WORK REQUEST:
Work through the material beneath and count the lines that include "field"; the answer is that number alone.

━━ DATA SHOWN

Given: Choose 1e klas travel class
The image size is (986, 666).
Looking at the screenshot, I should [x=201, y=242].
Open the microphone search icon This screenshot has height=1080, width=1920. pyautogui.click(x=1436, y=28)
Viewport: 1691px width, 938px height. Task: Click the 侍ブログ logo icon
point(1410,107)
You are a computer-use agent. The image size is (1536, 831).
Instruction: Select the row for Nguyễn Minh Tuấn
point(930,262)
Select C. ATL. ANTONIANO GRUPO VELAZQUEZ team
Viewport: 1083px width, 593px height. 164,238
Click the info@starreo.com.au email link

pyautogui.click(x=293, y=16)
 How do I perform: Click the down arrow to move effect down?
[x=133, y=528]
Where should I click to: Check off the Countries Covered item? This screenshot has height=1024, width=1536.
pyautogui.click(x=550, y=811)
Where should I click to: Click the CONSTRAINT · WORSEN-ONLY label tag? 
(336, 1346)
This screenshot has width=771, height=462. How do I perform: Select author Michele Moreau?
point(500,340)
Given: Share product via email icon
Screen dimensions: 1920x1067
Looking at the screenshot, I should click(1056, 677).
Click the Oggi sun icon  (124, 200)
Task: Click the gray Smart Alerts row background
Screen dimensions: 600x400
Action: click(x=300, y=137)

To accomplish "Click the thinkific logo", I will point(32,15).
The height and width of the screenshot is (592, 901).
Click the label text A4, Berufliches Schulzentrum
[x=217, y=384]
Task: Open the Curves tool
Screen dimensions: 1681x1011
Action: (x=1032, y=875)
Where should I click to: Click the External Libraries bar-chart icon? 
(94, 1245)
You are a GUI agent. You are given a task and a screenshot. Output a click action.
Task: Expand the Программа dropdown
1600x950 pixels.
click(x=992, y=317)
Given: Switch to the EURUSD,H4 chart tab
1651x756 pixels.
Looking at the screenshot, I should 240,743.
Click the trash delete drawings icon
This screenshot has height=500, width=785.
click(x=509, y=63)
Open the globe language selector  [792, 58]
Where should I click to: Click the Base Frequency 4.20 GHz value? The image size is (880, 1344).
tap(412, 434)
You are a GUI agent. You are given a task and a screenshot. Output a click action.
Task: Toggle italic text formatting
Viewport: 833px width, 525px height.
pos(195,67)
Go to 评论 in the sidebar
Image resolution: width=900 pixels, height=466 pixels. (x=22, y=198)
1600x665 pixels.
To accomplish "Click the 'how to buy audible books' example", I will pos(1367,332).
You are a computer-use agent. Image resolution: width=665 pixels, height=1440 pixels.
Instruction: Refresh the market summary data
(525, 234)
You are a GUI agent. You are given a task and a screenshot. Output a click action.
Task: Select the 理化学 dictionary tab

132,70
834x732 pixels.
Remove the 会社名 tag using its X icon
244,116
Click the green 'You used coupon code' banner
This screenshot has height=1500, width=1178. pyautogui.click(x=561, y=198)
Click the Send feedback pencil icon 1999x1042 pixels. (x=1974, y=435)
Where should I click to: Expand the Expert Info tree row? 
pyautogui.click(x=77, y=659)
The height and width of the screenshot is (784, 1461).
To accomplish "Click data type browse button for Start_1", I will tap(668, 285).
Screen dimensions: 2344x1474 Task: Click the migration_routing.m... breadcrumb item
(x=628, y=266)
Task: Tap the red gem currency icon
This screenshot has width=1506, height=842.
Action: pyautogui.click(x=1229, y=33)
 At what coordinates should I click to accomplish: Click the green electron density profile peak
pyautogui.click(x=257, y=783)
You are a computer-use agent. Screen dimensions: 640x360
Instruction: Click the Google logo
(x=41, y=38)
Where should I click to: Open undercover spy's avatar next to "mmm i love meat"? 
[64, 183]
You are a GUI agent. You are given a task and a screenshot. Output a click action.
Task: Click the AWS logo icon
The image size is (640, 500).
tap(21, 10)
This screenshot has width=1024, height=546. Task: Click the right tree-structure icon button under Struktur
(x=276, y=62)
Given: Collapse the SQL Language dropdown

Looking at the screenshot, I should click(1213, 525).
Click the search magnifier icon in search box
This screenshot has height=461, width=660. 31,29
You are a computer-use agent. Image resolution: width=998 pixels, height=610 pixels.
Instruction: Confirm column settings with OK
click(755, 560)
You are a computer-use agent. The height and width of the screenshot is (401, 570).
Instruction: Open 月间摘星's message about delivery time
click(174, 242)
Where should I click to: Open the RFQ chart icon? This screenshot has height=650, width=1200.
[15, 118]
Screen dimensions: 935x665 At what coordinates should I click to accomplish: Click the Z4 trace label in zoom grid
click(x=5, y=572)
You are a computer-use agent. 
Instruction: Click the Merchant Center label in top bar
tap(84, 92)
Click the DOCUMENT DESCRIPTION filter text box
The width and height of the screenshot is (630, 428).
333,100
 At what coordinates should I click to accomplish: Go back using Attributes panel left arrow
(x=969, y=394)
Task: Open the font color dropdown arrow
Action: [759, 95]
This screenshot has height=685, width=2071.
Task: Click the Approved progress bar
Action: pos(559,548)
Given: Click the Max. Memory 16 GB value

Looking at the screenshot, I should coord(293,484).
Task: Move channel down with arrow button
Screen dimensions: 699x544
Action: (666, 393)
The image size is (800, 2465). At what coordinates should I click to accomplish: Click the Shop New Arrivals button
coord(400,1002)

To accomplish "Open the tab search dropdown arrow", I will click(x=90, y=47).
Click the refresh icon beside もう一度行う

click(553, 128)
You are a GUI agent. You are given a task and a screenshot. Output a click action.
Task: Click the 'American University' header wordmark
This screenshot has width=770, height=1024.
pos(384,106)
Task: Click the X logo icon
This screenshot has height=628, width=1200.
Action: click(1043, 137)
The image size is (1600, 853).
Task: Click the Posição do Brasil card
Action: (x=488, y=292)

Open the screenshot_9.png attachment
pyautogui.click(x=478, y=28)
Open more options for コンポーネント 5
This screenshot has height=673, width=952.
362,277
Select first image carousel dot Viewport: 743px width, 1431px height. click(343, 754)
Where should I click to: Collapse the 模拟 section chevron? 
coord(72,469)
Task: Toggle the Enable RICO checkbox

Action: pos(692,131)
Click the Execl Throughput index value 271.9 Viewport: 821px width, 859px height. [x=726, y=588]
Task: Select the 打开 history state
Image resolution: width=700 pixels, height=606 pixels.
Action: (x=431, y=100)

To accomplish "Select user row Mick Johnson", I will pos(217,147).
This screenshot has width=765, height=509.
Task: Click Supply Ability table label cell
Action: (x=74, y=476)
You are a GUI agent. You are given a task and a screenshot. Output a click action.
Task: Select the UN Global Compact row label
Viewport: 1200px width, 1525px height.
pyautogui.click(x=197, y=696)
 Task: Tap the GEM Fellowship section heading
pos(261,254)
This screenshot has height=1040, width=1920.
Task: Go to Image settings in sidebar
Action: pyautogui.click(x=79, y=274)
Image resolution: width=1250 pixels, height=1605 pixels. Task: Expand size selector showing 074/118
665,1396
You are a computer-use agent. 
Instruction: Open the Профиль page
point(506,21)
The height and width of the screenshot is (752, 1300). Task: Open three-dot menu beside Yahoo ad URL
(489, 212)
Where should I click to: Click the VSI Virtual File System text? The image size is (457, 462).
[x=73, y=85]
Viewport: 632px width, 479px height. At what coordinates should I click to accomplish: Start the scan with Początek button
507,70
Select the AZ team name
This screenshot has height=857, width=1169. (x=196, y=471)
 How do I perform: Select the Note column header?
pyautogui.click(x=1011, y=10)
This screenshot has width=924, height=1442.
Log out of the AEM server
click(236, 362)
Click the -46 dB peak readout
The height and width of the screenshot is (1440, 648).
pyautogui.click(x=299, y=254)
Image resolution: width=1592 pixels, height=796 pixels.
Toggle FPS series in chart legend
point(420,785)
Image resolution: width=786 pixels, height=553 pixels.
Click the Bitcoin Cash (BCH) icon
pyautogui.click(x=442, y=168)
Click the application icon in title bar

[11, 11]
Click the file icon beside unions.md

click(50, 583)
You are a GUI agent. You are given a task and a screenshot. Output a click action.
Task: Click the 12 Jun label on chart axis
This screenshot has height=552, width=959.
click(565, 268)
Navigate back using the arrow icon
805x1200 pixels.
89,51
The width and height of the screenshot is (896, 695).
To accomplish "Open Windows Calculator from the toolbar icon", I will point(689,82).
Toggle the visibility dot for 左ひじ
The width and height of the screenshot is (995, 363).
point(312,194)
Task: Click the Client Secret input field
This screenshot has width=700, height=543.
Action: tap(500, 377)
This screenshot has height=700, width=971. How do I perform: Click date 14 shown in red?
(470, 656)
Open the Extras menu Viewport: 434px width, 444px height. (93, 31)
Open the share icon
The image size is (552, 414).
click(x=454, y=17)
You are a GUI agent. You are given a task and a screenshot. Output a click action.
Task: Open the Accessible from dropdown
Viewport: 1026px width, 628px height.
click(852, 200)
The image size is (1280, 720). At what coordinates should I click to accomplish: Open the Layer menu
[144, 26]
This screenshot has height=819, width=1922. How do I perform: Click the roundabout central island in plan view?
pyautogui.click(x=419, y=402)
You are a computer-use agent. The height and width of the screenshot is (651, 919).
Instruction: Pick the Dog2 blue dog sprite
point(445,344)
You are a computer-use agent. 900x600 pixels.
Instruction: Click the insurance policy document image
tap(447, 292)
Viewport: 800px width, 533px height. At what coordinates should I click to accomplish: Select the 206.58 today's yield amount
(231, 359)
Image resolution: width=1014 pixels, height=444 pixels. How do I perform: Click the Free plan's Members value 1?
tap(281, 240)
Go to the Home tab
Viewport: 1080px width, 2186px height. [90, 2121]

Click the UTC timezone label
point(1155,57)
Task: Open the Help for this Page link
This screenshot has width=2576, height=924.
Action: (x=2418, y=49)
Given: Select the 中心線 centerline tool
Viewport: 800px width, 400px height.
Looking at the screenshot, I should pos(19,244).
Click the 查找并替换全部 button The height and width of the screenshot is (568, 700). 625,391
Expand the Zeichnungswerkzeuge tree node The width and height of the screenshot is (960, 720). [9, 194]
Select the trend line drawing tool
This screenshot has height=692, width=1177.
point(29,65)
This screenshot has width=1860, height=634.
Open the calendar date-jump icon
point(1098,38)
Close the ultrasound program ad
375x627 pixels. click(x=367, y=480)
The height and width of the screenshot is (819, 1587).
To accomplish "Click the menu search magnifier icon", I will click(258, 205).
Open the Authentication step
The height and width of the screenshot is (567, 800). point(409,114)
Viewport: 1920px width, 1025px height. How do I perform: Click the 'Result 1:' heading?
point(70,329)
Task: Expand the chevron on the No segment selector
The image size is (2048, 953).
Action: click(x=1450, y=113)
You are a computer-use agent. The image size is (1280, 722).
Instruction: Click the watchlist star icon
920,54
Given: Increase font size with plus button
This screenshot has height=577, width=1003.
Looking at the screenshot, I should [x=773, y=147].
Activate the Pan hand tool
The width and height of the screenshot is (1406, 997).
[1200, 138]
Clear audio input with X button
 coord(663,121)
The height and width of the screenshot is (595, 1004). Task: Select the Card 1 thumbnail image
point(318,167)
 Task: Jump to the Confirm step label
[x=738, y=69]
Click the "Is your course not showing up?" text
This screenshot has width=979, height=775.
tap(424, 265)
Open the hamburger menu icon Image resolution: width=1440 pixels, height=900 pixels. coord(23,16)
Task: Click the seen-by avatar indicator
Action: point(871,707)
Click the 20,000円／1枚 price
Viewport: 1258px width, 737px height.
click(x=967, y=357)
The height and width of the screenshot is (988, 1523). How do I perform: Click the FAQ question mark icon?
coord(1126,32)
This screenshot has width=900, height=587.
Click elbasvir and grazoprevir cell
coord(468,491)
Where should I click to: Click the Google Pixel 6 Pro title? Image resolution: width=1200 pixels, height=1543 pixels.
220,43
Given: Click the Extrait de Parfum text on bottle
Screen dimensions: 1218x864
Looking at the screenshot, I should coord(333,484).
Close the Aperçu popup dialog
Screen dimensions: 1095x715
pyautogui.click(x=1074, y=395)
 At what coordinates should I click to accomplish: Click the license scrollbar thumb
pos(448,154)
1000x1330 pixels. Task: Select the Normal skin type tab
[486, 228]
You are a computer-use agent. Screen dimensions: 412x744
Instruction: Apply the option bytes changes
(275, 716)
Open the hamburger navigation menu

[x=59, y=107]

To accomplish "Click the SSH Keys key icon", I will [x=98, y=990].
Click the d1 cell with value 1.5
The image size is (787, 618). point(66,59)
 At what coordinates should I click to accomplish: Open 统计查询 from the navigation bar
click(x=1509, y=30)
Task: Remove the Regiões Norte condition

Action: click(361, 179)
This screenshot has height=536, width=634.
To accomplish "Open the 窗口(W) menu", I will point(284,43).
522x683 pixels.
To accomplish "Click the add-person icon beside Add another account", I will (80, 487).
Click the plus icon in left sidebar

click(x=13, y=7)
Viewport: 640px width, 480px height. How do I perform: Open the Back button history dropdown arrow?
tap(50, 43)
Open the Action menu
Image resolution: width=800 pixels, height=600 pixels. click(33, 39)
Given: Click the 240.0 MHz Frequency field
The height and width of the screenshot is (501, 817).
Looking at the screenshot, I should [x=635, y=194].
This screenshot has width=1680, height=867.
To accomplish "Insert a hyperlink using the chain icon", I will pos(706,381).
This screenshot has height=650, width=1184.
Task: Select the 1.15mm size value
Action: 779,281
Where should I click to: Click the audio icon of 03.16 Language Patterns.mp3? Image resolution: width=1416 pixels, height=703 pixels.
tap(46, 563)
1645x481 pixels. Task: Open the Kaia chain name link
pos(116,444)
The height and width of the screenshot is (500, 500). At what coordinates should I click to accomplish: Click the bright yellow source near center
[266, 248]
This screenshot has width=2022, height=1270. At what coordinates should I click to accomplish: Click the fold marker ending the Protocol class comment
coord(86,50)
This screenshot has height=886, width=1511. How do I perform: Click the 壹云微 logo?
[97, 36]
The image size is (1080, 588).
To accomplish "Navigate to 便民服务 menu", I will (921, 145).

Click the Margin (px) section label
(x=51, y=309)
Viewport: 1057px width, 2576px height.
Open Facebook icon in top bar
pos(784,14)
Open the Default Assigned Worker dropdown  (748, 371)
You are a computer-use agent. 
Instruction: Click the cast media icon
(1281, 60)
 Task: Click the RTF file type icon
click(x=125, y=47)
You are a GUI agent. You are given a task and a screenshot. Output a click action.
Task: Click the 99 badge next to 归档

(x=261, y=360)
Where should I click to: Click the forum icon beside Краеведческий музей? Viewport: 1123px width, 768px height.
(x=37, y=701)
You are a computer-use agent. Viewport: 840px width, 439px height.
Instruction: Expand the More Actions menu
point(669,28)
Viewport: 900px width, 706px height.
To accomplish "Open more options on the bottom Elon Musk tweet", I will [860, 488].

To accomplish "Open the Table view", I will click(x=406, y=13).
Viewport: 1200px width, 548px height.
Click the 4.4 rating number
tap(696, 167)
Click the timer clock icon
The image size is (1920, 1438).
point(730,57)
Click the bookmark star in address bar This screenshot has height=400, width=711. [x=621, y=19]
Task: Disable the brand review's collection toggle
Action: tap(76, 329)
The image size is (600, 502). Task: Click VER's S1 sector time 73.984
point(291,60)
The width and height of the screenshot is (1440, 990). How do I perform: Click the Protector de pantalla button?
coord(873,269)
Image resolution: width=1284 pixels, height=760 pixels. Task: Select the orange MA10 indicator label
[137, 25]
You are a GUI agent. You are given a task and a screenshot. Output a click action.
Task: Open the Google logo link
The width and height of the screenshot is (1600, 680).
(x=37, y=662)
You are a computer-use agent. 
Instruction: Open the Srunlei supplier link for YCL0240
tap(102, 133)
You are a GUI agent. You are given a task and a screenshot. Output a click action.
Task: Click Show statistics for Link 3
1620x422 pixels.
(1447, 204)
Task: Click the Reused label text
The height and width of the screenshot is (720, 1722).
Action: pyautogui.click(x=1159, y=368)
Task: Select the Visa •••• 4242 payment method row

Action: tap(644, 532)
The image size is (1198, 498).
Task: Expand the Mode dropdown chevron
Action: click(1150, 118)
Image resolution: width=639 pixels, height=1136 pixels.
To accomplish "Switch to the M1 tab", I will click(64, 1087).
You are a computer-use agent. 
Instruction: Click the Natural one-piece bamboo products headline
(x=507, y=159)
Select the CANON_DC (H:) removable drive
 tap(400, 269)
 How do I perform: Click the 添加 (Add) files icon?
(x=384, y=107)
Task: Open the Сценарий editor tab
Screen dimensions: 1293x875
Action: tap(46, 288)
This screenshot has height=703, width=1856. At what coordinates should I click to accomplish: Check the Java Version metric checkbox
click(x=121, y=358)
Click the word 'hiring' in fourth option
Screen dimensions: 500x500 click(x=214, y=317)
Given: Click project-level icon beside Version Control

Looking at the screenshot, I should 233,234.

━━━━

WRITTEN SOLUTION:
2